Walmart has said it respects the intellectual property of others and will defend itself against the charges.

The 28-page complaint lays out a timeline to show how Walmart had access to its own patented technology known as Zest fresh ZIPR.

In early 2014, Walmart and Zest Labs (then known as Intelleflex Corp.) began discussions to analyze Walmart’s fresh food shrink problem and how Zest Labs could assist. On March 5, 2014, Walmart and Zest Labs entered into a confidentiality agreement and document of understanding. Beginning in the fall of 2014, representatives of Zest Labs engaged with Walmart regarding Zest Labs fresh technology.

In March 2015, Walmart Senior Vice President Shawn Baldwin visited a Zest Labs active site. In 2016, Walmart committed to a pilot and deployment of Zest Labs technology. On Aug. 23, 2016, a team of Walmart employees made a site visit to some of Zest Labs’ growers and met with Zest Labs management.

Through April 2017, Zest Labs ran a continued pilot with Walmart that resulted in improved delivered freshness of Walmart’s produce. The plaintiffs said over the course of multiple pilots with Walmart that Zest Labs spent millions of dollars in out-of-pocket costs and saved Walmart money in the process.

In mid-2017 the pilot testing and conversations with Walmart continued. In late 2017, Walmart indicated it was not interested in Zest Labs’ technology and instead said it planned to build its own system for reducing fresh food shrink.

Just four months later, Zest Labs said it was surprised to see Walmart’s new Eden system, which the retailer claimed was developed in a hackathon over the prior six months. The Eden technology inspects fruits and vegetables for defects and can accurately predict the exact date when the food will spoil. To monitor temperature, Walmart attached tracking devices to cases of produce as they traveled on trucks between farms, distribution centers and stores. If the temperature rises above optimal ranges during travel, the Eden system will reroute the trucks to a closer destination.

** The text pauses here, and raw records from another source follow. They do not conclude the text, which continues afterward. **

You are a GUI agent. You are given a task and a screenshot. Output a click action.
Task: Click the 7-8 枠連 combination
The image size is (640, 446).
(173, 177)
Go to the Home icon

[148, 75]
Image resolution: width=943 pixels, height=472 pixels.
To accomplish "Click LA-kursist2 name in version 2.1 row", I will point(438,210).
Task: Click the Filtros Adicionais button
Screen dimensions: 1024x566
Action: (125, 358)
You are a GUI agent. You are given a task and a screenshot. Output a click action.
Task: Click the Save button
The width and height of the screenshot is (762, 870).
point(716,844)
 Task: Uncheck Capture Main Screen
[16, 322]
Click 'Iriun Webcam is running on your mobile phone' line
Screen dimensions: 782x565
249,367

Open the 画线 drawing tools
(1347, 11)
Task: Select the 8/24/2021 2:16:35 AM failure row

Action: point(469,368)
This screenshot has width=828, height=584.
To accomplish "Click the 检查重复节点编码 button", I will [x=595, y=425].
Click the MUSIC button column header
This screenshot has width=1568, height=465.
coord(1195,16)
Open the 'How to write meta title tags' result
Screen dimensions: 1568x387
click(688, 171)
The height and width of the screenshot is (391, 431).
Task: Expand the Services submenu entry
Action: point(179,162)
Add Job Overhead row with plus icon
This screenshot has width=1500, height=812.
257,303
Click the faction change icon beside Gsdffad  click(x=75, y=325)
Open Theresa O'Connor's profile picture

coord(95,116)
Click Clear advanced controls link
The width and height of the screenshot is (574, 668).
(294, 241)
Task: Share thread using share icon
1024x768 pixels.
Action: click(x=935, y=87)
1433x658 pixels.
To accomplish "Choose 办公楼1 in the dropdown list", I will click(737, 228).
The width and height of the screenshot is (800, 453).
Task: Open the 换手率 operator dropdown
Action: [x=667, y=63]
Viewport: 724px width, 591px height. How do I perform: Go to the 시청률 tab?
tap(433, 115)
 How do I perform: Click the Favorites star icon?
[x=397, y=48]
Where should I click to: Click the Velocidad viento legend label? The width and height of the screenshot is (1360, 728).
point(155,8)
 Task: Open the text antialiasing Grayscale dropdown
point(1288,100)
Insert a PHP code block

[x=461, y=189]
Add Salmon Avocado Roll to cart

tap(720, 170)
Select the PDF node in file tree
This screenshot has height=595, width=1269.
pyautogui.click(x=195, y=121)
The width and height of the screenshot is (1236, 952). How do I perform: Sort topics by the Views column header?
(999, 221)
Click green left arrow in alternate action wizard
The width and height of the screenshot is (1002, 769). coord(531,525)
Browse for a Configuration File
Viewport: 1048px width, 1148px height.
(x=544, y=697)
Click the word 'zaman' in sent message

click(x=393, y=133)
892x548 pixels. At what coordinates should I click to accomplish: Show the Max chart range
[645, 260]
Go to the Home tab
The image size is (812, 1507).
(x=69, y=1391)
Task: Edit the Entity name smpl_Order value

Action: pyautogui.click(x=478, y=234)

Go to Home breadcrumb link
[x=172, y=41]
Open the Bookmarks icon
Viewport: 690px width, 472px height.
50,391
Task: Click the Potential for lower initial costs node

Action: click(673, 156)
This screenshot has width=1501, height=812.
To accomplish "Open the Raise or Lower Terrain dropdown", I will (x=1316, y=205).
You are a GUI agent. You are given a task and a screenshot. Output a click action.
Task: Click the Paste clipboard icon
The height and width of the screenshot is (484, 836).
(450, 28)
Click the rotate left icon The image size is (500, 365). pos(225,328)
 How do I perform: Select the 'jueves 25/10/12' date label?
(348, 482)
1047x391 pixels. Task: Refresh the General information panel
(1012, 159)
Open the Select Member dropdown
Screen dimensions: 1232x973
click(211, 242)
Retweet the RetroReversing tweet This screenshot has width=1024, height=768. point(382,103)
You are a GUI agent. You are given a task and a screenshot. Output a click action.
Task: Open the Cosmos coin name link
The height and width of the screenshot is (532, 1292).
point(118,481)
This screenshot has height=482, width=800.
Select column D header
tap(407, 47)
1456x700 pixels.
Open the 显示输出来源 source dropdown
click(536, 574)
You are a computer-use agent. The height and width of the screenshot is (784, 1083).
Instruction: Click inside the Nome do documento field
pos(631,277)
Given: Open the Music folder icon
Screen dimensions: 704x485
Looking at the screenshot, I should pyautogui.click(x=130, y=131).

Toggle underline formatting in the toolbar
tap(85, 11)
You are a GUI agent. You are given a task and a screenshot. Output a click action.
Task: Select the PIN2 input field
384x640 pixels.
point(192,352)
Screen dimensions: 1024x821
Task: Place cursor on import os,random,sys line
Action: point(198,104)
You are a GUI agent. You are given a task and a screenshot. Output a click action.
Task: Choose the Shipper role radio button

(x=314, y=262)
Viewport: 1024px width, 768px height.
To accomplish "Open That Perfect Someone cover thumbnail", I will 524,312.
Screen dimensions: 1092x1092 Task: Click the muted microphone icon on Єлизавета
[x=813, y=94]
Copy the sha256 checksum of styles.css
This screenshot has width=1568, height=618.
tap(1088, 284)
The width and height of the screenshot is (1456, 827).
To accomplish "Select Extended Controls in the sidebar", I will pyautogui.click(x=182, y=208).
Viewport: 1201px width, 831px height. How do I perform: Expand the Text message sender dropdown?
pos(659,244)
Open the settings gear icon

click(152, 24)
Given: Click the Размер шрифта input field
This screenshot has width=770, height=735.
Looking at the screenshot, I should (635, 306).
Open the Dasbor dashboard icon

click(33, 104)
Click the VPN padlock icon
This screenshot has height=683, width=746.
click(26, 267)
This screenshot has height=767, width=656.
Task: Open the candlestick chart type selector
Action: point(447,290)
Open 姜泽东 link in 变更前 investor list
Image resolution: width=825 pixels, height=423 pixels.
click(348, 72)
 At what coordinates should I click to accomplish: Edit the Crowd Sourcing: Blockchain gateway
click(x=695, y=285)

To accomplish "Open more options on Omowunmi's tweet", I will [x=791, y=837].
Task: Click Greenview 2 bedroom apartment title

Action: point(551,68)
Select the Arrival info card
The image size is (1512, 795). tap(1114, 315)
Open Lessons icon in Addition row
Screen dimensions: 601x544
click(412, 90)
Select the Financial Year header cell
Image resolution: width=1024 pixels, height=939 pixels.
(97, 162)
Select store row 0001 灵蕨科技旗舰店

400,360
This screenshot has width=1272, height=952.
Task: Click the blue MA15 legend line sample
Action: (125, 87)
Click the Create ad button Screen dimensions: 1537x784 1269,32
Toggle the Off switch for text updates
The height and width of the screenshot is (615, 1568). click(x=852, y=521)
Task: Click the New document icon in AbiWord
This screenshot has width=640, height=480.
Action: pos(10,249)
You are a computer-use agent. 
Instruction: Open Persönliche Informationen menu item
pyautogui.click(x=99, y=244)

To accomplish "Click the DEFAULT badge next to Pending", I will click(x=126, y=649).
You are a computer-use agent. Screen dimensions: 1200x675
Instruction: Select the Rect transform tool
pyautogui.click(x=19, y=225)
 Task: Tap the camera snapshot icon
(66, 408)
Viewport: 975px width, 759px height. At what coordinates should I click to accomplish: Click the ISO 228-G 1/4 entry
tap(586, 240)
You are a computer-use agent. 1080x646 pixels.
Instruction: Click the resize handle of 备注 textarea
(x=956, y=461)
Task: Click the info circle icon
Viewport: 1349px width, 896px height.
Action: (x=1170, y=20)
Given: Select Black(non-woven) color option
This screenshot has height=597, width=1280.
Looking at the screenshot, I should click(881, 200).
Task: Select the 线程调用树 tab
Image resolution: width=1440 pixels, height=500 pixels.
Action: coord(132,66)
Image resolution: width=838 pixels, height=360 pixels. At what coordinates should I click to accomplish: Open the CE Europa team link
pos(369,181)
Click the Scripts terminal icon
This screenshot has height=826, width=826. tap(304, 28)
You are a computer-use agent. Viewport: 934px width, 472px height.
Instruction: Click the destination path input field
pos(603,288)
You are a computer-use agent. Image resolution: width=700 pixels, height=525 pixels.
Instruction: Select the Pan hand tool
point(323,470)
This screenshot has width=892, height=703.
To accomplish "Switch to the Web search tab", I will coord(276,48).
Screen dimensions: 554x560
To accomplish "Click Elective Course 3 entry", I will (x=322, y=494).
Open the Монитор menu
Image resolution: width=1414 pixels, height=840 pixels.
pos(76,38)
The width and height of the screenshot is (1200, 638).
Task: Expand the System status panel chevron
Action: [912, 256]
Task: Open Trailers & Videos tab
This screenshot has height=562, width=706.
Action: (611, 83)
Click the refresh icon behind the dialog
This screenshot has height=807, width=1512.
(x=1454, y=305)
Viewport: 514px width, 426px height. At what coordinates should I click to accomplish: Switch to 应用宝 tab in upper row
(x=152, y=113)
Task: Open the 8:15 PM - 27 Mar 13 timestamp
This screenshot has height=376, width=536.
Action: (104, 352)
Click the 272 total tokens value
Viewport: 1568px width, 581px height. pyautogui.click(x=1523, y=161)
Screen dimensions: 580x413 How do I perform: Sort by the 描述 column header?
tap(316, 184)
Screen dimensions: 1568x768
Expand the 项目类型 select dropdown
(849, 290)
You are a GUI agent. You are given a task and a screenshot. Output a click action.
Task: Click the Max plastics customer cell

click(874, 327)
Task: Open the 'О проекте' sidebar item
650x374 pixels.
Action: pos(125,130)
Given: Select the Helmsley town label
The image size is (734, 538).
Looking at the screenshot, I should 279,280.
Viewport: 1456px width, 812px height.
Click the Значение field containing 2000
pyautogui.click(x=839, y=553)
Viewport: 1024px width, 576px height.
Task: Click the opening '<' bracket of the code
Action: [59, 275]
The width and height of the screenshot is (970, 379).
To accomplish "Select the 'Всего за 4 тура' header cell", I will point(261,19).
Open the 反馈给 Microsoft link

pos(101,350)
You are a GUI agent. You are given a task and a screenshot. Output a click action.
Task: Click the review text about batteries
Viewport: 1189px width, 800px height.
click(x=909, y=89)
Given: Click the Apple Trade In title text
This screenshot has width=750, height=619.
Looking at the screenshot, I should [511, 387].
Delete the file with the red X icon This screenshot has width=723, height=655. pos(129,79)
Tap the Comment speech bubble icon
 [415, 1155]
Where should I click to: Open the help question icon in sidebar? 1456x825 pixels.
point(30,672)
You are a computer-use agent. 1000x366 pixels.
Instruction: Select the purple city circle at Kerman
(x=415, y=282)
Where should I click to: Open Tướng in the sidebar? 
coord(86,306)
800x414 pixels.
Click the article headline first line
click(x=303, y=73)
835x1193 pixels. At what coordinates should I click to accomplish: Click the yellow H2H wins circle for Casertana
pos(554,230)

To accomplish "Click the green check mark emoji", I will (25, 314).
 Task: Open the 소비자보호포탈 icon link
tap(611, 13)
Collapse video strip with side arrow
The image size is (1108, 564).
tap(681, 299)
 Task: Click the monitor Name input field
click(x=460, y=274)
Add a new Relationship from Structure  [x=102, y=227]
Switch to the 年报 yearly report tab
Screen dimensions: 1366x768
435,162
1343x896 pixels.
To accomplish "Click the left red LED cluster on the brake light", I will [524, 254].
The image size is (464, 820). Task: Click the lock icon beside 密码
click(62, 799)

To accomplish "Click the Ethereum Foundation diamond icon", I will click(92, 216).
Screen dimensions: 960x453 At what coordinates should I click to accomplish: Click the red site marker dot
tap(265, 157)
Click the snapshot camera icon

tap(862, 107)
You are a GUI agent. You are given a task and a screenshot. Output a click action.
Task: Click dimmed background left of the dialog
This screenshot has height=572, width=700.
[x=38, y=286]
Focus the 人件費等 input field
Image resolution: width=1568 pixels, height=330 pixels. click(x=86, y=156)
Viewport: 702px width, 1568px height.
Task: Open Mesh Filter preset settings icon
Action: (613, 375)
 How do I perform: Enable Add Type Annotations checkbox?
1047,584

The suit claims that’s precisely what Zest had been testing with Walmart over the prior three years.

“Over the course of its relationship with Zest, a large number of Walmart employees had direct access to Zest Labs’ trade secret technology. That technology is described in numerous confidential Zest documents provided to Walmart and in Walmart’s emails and conversations with Zest employees,” the suit states. “Walmart had access to detailed descriptions of the Zest multi-layer solution, architecture, and algorithms for tracking food freshness and managing inventory from farms to stores, including the Zest Fresh platform, applications, software services, and Zest Labs’ related process know-how.”

In February 2017, Talk Business & Politics interviewed Zest Labs about its fresh technology and the work it was doing with retailers looking to reduce shrink. Peter Mehring, CEO of Zest Labs, said then the company spent the past four years testing how its proprietary technology can help raise the bar for fresh food with transparency of the supply chain from the growers through distribution and into retail. After years of testing the fresh technology the company was preparing to launch it at retail on a national scene in the coming months.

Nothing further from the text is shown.